I've made cages, and have learned the following- its better and cheaper to buy used cages, look on Craigslist, local classifieds, Rabbit Yahoo lists, talk to 4H people, go to a rabbit show, even farm consignment auctions. Really, once you buy the equipment you need and quality wire you might have well bought them new from a vendor at a show. Cheapest is used, look around. Do not buy the Havahart cages from TSC, they are cheap garbage that rusts thru and falls apart quickly. If you really are going to try and make them I will tell you a few things I figured out, you need a dremel, to grind down the sharp edges. Measure and mark your doorways with bright magic marker before cutting, its easy to make a mistake and cut the wrong wire. Buy the better J clip plier, the thin economy one hurts your hand after awhile. Make your doors swing out, with a side hinge, instead of swinging in with a top hinge, trust me you'll get annoyed with the push in doors quickly. Do not use hardware cloth for your floors.

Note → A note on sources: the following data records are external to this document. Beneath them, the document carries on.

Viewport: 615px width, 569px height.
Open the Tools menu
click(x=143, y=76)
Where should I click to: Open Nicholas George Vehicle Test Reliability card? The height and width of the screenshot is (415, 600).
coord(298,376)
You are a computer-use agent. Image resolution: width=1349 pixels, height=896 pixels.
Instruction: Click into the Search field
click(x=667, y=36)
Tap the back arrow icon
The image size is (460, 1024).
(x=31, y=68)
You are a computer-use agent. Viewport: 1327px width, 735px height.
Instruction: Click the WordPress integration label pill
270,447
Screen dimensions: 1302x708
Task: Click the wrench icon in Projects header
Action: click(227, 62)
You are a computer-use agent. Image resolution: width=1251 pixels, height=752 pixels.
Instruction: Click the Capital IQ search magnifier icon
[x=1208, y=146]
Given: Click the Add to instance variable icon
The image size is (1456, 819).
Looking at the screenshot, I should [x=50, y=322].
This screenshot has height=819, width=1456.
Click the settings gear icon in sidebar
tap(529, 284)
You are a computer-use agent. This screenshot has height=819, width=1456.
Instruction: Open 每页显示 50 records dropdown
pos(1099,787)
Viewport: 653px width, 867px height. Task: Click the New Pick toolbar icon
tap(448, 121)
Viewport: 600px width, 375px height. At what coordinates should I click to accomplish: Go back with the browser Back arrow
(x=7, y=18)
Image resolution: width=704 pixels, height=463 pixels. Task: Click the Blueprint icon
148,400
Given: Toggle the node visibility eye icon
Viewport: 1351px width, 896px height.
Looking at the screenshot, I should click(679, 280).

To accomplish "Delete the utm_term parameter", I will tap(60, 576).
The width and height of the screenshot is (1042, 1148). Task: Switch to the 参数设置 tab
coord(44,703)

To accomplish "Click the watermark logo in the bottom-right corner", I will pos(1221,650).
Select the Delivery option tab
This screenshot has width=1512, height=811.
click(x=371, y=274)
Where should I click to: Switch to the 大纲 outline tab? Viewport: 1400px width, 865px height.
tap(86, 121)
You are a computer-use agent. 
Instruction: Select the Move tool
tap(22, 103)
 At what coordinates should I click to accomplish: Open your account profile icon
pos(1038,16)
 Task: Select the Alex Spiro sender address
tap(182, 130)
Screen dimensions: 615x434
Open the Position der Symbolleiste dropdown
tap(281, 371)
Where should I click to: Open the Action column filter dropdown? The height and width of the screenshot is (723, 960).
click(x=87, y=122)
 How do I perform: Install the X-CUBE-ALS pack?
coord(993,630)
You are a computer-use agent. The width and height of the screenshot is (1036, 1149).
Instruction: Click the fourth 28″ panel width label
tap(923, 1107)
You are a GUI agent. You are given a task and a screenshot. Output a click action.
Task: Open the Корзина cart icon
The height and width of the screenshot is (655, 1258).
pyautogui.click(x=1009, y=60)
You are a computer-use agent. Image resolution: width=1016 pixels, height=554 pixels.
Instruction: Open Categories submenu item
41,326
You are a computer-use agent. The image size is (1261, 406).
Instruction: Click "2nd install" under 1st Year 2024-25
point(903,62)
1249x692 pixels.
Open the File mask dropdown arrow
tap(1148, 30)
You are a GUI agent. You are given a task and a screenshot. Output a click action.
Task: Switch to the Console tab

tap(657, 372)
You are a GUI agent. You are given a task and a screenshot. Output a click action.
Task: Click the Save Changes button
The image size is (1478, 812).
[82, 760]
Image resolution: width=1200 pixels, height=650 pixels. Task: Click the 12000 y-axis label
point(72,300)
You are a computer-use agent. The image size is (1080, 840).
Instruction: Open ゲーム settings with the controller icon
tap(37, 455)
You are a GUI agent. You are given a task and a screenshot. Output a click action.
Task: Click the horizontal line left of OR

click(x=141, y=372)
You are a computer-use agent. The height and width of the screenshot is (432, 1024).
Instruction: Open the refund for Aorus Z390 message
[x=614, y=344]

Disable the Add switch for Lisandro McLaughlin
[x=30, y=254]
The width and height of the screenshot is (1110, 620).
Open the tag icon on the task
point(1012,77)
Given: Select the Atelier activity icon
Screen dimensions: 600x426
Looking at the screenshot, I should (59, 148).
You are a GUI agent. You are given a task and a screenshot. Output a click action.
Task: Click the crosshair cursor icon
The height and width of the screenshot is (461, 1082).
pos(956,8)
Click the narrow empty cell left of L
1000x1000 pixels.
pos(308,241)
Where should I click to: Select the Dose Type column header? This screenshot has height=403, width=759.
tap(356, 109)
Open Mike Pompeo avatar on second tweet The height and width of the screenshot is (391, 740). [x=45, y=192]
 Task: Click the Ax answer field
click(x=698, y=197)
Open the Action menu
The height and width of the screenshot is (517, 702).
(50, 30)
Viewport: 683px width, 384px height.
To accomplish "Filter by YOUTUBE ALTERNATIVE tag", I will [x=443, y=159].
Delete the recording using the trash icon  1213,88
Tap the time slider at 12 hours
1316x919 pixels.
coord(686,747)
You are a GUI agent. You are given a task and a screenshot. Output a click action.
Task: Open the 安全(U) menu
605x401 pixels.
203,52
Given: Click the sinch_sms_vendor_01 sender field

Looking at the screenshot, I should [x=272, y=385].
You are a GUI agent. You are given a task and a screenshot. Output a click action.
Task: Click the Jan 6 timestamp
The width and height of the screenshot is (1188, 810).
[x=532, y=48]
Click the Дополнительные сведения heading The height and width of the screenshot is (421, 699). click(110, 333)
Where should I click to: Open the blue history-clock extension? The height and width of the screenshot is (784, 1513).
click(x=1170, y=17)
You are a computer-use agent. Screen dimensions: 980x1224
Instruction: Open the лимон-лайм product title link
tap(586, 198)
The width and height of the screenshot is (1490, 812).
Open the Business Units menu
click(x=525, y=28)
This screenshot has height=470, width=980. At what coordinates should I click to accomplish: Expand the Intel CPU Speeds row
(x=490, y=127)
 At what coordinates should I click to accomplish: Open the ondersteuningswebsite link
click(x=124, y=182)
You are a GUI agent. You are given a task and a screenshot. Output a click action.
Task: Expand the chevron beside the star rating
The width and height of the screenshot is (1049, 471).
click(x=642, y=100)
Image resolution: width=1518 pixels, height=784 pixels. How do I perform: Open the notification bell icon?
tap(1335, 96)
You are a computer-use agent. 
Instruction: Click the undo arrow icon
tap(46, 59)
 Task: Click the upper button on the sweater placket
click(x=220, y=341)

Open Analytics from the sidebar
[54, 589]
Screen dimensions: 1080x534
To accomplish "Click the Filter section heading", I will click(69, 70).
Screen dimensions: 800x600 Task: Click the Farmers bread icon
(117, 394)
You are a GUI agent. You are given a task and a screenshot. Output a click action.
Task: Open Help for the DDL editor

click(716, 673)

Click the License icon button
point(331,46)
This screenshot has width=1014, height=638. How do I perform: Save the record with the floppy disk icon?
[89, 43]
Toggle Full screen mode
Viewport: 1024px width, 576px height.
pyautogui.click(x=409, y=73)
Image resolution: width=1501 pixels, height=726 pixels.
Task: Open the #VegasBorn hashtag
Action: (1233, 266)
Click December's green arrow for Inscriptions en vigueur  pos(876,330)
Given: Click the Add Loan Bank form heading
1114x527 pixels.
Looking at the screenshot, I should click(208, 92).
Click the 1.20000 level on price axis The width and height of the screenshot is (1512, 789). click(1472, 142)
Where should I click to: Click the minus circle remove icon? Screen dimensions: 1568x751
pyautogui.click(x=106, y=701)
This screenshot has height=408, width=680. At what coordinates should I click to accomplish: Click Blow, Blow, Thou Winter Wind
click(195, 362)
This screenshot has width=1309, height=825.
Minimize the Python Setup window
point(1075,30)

There's three different kinds of welded wire, galvanized before welding, this is cheaper and rusts, and galvanized after welding, this is more expensive buts lasts a long time. Then there's one with a zinc aluminum finish, supposed to be very rust resistant. Know what kind of wire it is your buying.


----------



## 5050 (Oct 29, 2008)

Check out the "Rabbit Housing Manual" by Dr. McNitt then you can make an informed decision. http://www.suagcenter.com/News Archives/Feb-Apr2009/RabbitHousingManual.html There a number of useful designs out there
I usually buy used cages and put new bottoms in them adjust them to fit our space requirements..


----------



## laughaha (Mar 4, 2008)

I checked out tractor supply yesterday (for feed prices) and was surprised at how cheap their 30" x 36" cages were- $35. Took about 5 minutes to set them up. These are going to be overflow/weaner cages so won't have huge flemishes in them. If they do alright, I'll be getting more. We normally build huge cages but we have so much going on that we just didn't have time to build cages and these seemed to be a good solution for us.


----------



## jkmlad (Jun 18, 2009)

When checking feed prices at TSC make sure you check the tags/ tapes for production dates as well. Our TSC is famous for not rotating its stock... and that seems to be a pretty universal problem. Old feed is yukky feed. Why pay for something your rabbits won't eat or can't get adequate nutrition from? On the cage thread; go to Sears, and buy a pair of wire cutters there. I think mine are called "bull nosed cutters" or something like that. They cost about $18, but Craftsman tools are warranteed for life. When they get dull, I take them back and get a new pair! You've got to love that feature! It's a shame you live on the other side of the country from me... I am getting ready to build some new cages, and would be happy to do a cage building workshow to show you how I do it. I have gotten some hand-me-down cages from TSC, and find they are not too well made. The wire used seems a bit flimsy, and I suppose that is because they are made more for the pet than for the the production trade. They are a bit better than what you can buy at Petco or PetSmart. Visiting a local rabbit show and talking to the equipment vendor would be a good idea for you. You will find that their equipment is more reasonable than the big dealers, and you won't have to pay shipping. I buy wire in 100 foot rolls, and have it cut to my specs. The cuts cost me about $1 a panel. Worth it to my arthritic hands.


----------